Francis, whom I saved. Francis, who now looks at me as if I were the one who set the fires in the first place. He kicks open the kitchen door and runs out into the streets. This is what the king and his justice do. They twist the truth to make us out to be villains—the force behind all the raids and the scorched towns, the reason the kingdom is suffering. I’ve played into their hands.

“In the name of the king and the justice!” the soldier shouts, and I feel the pressure of a blade in the nook between my neck and shoulder.

Stupid, Ren. I can practically hear Dez growl the words at me.

“You are under arrest!” He presses the edge of his sword a bit harder, and I move instinctively toward the door, but I know he has no plans of letting me go. The blade slices into my skin, stinging cold against a warm trickle of blood. I grind my teeth, not wanting to give him the satisfaction of hearing me cry out.

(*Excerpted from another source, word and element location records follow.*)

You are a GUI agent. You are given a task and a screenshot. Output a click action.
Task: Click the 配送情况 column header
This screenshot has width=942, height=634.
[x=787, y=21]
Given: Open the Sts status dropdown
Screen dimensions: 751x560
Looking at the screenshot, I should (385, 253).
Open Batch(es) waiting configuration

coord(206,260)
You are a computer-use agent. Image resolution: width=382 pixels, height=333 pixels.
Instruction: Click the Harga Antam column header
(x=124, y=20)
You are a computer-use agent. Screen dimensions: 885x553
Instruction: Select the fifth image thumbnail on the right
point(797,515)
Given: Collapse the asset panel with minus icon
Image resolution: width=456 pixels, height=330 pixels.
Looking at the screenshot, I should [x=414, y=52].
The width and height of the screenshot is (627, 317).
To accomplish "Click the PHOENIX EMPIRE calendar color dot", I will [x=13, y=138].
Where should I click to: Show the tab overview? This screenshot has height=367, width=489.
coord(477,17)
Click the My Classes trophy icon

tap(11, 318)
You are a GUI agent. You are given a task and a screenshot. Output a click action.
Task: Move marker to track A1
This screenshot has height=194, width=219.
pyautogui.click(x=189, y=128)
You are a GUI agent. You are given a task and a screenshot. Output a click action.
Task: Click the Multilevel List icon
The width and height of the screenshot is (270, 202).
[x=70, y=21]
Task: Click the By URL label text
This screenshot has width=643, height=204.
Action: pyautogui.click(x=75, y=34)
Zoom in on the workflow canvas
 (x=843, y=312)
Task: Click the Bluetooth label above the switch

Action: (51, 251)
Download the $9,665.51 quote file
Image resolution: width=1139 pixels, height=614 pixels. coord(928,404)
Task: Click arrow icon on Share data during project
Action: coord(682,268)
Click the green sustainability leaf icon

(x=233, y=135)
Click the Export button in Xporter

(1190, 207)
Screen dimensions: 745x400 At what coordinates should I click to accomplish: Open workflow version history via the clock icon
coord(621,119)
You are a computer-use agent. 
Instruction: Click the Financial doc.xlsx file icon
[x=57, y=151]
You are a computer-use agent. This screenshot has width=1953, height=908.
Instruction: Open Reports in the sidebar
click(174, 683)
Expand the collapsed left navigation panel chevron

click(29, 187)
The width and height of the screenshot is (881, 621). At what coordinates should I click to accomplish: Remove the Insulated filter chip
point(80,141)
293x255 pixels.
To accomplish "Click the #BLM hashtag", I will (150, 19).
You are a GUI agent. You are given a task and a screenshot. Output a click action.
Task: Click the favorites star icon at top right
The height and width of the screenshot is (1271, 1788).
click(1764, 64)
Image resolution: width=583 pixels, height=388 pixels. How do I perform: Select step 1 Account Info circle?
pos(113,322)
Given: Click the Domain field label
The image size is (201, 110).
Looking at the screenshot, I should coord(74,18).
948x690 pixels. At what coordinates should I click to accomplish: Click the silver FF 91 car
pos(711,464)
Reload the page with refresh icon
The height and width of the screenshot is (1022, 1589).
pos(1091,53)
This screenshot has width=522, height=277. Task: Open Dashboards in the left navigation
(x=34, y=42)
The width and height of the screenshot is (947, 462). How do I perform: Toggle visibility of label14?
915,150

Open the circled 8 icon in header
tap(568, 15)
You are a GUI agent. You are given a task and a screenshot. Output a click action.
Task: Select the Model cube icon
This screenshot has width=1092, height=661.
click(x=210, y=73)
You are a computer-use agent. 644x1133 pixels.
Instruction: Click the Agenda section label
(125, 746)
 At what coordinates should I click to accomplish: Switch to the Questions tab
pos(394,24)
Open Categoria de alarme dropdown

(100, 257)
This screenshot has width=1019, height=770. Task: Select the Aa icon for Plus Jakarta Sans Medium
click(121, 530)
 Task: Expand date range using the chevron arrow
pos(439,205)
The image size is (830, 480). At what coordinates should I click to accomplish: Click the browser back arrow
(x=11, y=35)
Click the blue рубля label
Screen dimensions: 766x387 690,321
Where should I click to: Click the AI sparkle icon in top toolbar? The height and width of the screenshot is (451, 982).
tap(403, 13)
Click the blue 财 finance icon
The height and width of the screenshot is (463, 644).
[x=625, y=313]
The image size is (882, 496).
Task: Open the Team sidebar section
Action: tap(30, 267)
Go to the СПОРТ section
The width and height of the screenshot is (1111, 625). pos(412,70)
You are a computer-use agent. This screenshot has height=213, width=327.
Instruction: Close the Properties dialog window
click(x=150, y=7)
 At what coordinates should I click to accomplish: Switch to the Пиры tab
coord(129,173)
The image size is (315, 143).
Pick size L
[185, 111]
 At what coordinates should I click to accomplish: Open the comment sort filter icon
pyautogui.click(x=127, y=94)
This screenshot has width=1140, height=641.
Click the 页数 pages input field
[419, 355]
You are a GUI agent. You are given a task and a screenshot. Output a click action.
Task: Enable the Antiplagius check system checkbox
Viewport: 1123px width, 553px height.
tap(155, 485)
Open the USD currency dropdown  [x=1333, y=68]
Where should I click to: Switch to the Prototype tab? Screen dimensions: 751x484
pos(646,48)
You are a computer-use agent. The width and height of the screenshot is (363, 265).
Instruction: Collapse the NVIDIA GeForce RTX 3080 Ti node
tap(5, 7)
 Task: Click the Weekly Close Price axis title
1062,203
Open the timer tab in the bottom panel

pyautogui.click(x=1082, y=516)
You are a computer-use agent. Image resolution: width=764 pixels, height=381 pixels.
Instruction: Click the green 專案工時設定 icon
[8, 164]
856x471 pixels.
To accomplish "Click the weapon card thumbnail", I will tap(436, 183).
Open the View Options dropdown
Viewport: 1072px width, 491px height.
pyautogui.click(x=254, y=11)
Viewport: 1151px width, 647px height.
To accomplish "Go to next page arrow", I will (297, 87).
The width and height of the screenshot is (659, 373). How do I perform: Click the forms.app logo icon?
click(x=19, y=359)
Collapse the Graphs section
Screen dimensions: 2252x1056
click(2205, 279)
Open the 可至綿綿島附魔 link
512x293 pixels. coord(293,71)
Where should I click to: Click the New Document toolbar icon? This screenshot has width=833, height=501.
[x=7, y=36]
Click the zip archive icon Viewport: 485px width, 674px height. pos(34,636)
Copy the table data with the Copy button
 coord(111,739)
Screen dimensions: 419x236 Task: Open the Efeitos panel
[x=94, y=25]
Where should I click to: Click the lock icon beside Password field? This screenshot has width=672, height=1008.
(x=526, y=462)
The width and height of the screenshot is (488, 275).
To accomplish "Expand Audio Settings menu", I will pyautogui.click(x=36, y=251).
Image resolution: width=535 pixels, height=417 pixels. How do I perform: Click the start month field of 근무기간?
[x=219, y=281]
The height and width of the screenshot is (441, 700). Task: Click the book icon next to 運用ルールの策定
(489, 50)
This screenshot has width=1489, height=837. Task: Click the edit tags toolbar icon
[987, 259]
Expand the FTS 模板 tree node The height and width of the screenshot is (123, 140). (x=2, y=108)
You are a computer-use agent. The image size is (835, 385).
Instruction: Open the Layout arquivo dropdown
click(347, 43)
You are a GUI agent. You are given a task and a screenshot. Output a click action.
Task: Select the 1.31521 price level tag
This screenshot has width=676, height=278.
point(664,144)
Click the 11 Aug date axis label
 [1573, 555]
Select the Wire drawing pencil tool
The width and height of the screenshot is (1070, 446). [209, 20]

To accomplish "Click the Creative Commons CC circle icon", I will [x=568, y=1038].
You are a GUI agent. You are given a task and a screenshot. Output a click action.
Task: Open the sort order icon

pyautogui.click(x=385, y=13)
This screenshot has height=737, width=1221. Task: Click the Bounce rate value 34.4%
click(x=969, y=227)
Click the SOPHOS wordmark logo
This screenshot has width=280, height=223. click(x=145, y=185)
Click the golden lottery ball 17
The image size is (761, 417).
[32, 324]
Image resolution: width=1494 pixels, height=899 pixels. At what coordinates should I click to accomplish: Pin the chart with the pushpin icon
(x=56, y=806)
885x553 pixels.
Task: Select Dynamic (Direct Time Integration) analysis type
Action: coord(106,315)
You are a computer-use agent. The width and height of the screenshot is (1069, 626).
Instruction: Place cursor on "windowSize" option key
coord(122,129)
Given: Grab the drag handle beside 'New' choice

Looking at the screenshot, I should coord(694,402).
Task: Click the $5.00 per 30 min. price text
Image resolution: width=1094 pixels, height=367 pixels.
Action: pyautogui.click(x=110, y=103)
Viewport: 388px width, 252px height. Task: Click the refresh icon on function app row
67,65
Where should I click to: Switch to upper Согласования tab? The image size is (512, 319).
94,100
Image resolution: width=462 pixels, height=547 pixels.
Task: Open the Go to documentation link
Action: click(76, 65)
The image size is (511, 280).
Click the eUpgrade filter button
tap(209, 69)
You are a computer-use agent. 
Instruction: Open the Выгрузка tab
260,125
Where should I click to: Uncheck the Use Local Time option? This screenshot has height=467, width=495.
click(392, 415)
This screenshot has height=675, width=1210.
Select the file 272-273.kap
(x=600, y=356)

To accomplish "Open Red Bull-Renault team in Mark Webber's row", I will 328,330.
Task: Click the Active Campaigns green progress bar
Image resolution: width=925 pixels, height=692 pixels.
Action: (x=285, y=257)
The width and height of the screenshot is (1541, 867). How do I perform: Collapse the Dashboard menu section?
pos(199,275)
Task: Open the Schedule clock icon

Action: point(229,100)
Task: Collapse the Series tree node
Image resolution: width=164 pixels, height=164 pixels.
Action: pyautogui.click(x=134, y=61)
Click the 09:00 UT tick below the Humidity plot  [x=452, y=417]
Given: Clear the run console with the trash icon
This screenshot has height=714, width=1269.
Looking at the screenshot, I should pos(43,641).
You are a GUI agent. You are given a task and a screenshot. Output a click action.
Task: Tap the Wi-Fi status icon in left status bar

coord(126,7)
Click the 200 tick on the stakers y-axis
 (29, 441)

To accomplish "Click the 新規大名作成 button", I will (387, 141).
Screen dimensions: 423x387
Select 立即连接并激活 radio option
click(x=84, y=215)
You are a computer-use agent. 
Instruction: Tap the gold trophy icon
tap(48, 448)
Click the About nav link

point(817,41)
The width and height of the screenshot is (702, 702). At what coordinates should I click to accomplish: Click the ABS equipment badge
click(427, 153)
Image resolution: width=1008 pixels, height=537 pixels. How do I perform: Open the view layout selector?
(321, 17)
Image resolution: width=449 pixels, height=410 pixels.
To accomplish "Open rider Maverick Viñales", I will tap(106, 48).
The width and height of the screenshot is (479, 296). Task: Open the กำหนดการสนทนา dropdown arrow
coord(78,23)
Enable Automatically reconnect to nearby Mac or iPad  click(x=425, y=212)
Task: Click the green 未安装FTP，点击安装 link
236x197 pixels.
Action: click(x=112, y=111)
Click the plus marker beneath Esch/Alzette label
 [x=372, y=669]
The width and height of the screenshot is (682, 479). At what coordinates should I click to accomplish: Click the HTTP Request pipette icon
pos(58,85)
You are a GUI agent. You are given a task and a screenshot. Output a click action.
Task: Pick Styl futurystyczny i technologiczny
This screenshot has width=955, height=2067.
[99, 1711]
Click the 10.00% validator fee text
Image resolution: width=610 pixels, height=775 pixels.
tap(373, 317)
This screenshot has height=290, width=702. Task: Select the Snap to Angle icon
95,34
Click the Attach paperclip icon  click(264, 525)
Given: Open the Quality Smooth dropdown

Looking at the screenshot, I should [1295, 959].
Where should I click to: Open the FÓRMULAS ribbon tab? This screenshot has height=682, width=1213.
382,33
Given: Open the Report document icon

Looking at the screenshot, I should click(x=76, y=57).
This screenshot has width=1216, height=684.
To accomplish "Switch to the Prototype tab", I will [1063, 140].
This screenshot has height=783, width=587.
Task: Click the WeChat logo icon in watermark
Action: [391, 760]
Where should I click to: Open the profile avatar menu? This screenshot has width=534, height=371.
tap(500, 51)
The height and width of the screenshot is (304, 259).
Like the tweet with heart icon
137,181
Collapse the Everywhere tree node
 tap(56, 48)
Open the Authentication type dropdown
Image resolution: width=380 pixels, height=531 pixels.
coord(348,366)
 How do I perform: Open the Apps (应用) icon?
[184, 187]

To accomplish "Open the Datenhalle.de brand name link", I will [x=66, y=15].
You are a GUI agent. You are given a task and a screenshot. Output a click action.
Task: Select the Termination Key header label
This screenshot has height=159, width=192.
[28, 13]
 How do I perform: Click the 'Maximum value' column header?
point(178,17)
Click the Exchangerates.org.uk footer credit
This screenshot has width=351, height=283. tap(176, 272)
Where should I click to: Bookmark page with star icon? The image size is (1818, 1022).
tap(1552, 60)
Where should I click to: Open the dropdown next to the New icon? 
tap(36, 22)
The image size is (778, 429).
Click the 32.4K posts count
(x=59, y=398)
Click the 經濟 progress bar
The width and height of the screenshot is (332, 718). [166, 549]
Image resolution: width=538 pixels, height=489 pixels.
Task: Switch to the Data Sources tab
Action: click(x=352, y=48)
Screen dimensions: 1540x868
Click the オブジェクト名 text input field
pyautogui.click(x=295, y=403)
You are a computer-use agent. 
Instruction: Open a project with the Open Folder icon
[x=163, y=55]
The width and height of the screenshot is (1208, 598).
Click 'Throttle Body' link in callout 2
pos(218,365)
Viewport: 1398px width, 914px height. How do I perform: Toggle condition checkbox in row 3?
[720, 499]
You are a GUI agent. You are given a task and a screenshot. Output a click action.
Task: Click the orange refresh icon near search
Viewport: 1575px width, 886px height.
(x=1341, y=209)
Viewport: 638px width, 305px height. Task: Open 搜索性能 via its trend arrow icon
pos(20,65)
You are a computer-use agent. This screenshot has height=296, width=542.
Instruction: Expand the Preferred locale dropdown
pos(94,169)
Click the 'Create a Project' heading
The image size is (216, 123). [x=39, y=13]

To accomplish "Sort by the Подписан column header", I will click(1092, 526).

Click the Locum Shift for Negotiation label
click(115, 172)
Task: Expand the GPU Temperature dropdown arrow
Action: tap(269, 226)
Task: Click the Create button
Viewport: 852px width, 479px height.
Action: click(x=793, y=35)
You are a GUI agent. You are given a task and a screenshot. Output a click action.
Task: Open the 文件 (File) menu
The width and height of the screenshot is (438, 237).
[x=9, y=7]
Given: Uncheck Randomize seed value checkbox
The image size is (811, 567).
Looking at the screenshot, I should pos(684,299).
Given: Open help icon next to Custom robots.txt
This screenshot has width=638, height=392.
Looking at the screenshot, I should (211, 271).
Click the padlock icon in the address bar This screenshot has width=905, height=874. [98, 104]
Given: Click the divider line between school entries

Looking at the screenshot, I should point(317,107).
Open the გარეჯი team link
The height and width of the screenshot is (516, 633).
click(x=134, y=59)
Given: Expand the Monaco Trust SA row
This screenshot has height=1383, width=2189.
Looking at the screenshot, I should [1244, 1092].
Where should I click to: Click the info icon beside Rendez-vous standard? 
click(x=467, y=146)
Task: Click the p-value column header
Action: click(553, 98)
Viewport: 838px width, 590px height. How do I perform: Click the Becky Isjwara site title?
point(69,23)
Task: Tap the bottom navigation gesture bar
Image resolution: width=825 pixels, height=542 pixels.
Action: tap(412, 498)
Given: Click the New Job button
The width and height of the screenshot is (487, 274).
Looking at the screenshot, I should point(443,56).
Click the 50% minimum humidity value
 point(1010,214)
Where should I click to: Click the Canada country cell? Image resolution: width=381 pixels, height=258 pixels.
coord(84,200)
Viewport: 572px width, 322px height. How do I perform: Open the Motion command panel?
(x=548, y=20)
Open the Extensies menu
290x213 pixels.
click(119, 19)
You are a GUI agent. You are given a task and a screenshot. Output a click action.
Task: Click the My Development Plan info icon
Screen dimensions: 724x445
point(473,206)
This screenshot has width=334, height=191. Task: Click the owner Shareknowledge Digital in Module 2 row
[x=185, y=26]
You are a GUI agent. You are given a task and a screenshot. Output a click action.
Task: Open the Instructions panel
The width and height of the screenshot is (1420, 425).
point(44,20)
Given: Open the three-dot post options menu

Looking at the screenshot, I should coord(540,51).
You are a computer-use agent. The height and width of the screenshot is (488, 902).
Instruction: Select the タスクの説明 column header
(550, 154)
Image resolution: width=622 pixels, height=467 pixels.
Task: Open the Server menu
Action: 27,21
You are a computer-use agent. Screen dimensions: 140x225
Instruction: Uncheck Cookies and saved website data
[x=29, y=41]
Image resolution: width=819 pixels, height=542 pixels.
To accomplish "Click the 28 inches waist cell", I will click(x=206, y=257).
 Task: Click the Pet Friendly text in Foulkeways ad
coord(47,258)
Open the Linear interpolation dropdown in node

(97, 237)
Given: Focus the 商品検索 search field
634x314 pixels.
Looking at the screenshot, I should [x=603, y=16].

“There are more of us,” I hiss. “There will always be more of us.”

He may be behind me, but I sense the rigidity in his body, like an extension of his sword against my neck. “Not for long.”

Choose the option that brings you back to me.

My hand is close enough to my pocket that I can reach for the vial of poison. A brief moment of pain instead of capture. I think of Celeste’s body a few feet away. She had the strength to drink it rather than be a prisoner again. Maybe I’m not as hopeless as I think I am. I want to live. I do. I’m out of options, Dez, I think.

As if I’ve conjured him, Dez appears through the smoke like one of my memories coming to life. He is covered in soot and ash from head to toe. A gust of wind tousles his dark hair, and there’s a wildness to the melted gold of his eyes. When he sees the blade at my neck and the blood running down my chest, a calm deadliness overtakes him. He draws his sword.